Collected data entries
________________________

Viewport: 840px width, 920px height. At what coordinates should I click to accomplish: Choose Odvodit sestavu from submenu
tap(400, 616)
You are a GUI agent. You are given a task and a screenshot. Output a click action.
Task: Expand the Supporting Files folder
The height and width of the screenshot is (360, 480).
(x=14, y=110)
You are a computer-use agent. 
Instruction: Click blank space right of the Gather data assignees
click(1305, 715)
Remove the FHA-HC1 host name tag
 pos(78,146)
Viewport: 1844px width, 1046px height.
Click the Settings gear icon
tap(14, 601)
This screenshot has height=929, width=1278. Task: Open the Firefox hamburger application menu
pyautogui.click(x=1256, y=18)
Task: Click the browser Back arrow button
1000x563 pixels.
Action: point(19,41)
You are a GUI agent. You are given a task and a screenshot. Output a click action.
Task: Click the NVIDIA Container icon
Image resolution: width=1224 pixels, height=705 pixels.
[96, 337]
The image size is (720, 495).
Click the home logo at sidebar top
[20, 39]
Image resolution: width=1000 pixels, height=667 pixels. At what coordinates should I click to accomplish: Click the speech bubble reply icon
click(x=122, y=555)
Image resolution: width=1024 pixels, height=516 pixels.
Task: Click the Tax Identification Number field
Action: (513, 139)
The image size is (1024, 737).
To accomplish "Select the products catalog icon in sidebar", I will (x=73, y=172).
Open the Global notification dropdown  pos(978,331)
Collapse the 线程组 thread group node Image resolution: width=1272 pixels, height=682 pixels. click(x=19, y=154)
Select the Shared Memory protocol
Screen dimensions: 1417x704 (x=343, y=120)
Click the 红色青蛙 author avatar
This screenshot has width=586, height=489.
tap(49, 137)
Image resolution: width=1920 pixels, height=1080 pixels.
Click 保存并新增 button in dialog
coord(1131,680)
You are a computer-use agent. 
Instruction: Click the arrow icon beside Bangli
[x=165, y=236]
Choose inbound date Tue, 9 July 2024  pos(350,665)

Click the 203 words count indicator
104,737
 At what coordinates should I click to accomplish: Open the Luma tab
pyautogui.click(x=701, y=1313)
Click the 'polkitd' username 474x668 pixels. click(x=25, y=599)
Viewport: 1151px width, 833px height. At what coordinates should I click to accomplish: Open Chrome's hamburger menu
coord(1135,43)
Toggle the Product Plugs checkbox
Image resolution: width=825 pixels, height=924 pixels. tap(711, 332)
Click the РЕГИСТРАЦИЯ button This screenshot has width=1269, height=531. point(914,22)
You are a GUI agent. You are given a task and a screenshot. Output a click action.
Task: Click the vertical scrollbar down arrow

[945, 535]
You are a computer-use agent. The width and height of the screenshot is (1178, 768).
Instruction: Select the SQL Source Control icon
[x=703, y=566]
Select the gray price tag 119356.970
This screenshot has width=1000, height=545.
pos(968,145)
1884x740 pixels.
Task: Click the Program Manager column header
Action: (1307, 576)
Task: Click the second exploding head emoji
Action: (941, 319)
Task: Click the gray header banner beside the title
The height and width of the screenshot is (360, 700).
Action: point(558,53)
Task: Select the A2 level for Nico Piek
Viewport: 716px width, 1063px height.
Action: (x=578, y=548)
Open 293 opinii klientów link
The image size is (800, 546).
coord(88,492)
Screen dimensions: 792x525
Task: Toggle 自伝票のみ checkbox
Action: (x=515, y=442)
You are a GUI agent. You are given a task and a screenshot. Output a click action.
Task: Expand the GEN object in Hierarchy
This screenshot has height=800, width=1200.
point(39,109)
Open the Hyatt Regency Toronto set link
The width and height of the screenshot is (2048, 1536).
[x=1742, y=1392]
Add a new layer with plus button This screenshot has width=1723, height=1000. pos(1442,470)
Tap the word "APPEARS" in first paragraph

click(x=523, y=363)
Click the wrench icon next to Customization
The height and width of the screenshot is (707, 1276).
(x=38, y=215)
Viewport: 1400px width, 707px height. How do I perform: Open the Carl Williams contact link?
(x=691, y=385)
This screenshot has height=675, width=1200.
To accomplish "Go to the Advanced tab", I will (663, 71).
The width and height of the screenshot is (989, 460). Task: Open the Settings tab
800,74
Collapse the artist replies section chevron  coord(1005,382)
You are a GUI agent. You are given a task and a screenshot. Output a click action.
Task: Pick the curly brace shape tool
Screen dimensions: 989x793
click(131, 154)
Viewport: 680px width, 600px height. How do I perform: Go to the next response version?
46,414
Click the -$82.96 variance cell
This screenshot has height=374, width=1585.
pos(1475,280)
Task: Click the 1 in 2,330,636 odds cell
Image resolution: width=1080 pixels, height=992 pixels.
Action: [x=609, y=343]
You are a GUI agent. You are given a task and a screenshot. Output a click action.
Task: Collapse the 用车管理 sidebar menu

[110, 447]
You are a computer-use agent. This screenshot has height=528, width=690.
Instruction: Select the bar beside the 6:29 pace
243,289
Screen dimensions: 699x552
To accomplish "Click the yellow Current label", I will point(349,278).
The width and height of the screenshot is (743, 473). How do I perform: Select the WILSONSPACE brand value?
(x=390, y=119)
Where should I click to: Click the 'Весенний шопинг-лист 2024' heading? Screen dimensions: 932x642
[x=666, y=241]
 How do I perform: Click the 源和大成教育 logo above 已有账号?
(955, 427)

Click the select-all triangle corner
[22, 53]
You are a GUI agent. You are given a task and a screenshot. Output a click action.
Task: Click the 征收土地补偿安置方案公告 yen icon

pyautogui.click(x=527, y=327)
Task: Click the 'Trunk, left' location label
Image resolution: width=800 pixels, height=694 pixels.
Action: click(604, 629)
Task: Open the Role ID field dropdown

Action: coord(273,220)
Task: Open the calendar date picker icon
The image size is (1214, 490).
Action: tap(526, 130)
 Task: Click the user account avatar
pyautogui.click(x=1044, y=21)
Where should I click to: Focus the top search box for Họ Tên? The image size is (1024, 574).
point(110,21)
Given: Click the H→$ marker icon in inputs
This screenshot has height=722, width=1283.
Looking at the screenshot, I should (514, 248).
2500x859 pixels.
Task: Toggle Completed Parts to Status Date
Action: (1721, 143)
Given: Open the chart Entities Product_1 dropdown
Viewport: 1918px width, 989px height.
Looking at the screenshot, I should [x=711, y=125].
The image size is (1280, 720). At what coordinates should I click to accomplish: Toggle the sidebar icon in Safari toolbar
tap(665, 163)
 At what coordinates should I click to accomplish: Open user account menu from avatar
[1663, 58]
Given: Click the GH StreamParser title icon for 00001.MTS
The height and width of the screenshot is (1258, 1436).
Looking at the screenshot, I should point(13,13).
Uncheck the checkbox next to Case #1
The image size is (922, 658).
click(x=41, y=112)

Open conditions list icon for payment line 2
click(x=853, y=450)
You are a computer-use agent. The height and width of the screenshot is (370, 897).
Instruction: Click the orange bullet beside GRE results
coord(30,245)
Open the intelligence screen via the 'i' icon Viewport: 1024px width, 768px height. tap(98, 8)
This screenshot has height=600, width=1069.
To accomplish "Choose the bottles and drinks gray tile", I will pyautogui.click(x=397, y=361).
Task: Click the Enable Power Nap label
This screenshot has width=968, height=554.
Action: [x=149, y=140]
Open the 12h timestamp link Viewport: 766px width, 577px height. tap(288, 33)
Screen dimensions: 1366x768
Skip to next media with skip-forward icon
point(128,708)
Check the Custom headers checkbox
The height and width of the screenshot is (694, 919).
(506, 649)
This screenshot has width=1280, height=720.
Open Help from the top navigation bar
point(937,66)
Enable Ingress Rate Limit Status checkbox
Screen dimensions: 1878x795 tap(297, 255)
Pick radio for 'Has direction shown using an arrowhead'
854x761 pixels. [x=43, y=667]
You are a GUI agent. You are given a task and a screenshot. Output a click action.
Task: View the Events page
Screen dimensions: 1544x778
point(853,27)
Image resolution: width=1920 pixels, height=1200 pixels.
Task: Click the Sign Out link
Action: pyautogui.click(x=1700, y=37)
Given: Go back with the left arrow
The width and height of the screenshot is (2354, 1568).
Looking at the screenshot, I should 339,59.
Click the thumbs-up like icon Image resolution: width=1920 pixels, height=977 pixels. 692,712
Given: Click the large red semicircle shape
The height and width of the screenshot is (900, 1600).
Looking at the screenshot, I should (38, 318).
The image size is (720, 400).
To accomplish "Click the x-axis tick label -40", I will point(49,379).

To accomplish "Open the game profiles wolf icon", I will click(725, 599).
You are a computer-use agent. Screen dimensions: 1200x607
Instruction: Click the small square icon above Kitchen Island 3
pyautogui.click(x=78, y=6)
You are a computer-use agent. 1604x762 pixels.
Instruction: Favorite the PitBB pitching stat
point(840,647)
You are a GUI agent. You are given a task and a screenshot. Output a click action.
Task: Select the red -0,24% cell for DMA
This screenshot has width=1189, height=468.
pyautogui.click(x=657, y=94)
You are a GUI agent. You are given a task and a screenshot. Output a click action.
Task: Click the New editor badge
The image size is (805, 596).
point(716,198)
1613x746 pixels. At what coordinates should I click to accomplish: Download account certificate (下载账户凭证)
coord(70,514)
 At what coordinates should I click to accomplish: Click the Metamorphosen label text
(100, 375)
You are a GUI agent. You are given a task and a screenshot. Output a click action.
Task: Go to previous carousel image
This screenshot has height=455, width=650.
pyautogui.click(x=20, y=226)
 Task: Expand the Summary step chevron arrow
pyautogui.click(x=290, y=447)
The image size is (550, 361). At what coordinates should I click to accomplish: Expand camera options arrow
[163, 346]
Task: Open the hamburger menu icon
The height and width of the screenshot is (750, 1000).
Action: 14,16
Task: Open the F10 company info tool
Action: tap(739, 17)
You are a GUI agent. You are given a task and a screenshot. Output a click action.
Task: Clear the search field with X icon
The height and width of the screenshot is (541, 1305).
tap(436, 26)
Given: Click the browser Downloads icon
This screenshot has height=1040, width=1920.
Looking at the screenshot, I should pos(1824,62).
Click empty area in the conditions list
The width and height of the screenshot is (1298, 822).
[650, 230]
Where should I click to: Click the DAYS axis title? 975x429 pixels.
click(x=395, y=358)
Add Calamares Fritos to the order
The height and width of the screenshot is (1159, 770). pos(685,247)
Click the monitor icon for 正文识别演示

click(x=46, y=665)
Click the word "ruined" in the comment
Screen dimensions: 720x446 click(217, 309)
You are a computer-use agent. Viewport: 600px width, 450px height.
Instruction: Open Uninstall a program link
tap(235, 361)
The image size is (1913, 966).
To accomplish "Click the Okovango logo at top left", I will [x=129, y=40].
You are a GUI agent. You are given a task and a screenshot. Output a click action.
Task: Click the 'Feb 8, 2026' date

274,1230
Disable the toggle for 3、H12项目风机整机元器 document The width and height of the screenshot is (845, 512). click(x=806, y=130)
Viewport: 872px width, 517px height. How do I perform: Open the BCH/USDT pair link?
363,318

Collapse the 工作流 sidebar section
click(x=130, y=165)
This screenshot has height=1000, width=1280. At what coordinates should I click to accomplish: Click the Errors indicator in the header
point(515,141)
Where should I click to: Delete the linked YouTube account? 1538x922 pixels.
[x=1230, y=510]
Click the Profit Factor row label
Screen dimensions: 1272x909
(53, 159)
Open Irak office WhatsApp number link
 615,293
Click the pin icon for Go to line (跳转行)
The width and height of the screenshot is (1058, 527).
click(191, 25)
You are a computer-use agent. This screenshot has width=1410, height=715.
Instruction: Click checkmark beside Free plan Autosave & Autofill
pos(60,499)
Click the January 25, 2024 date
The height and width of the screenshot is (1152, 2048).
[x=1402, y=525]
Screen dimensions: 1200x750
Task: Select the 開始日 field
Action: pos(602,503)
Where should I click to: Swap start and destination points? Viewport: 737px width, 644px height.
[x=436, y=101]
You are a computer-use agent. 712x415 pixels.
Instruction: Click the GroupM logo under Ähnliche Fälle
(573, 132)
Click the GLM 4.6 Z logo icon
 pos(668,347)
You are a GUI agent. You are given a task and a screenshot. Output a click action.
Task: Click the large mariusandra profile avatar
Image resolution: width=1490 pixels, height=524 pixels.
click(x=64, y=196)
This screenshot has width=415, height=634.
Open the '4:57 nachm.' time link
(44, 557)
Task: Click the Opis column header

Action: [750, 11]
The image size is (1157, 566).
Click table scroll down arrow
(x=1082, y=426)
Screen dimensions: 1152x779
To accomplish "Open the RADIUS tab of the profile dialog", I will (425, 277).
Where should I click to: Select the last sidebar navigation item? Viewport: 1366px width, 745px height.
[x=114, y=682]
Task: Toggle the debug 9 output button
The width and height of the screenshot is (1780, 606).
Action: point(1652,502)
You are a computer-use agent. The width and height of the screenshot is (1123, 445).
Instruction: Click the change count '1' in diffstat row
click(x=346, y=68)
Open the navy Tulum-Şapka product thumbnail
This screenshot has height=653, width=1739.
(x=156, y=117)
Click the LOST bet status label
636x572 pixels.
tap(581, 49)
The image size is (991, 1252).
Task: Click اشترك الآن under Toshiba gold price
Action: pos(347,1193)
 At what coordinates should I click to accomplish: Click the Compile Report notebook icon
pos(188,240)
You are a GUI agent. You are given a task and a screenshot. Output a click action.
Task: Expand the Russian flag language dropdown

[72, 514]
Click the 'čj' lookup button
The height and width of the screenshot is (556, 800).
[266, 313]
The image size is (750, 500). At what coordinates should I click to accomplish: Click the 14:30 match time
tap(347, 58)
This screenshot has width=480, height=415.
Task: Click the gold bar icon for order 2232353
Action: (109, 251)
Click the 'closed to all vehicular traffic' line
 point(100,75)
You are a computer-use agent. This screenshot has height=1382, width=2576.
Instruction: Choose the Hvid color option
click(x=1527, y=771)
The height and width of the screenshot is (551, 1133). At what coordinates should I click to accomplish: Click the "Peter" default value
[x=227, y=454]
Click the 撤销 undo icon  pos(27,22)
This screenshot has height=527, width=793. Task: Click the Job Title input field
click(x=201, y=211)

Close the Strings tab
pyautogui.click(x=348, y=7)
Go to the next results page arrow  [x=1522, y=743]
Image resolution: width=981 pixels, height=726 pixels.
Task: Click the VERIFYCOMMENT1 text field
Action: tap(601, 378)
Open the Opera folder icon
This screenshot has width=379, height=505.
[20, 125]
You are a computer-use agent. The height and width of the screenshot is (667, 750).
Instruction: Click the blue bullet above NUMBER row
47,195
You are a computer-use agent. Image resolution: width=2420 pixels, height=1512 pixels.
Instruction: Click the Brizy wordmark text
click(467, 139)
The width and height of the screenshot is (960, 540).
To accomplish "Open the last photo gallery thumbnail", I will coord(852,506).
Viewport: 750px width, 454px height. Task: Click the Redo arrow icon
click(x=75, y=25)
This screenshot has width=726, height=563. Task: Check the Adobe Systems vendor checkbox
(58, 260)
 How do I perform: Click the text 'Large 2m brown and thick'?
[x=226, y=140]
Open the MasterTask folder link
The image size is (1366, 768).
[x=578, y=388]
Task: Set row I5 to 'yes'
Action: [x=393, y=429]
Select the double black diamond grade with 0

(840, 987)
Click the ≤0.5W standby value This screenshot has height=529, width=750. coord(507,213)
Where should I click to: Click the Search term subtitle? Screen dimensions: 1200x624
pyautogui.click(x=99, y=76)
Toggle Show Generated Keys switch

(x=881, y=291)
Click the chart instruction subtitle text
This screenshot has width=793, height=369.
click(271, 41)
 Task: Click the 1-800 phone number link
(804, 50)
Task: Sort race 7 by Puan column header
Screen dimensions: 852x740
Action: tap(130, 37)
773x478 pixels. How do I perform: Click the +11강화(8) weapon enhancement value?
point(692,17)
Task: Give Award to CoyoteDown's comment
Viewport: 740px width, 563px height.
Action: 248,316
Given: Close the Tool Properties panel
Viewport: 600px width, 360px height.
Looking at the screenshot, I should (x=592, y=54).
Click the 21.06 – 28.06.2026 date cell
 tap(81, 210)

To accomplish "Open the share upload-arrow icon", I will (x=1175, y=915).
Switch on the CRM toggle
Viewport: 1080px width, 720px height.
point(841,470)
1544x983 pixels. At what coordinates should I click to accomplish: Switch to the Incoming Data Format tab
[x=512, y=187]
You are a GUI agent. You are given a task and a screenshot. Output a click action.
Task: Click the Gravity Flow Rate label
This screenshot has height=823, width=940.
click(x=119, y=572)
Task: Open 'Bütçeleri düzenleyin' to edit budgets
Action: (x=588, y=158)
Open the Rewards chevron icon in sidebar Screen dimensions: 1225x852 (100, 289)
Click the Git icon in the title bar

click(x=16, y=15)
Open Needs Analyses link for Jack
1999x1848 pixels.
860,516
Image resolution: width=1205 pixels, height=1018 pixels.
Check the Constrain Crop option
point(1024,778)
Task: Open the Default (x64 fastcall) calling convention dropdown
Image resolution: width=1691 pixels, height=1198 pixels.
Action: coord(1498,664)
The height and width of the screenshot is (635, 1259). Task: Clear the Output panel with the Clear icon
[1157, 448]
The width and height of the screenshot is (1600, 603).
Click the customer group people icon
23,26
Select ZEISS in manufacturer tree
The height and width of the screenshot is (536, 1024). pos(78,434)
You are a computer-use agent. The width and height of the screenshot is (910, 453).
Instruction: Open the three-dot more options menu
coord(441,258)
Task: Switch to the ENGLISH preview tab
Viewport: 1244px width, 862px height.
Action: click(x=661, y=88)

________________________

### [PROBLEM DESCRIPTION]
In the records above, find every line that contains the word "shape" and copy it.

### [RESULT OF THIS TASK]
Task: Pick the curly brace shape tool
Given: Click the large red semicircle shape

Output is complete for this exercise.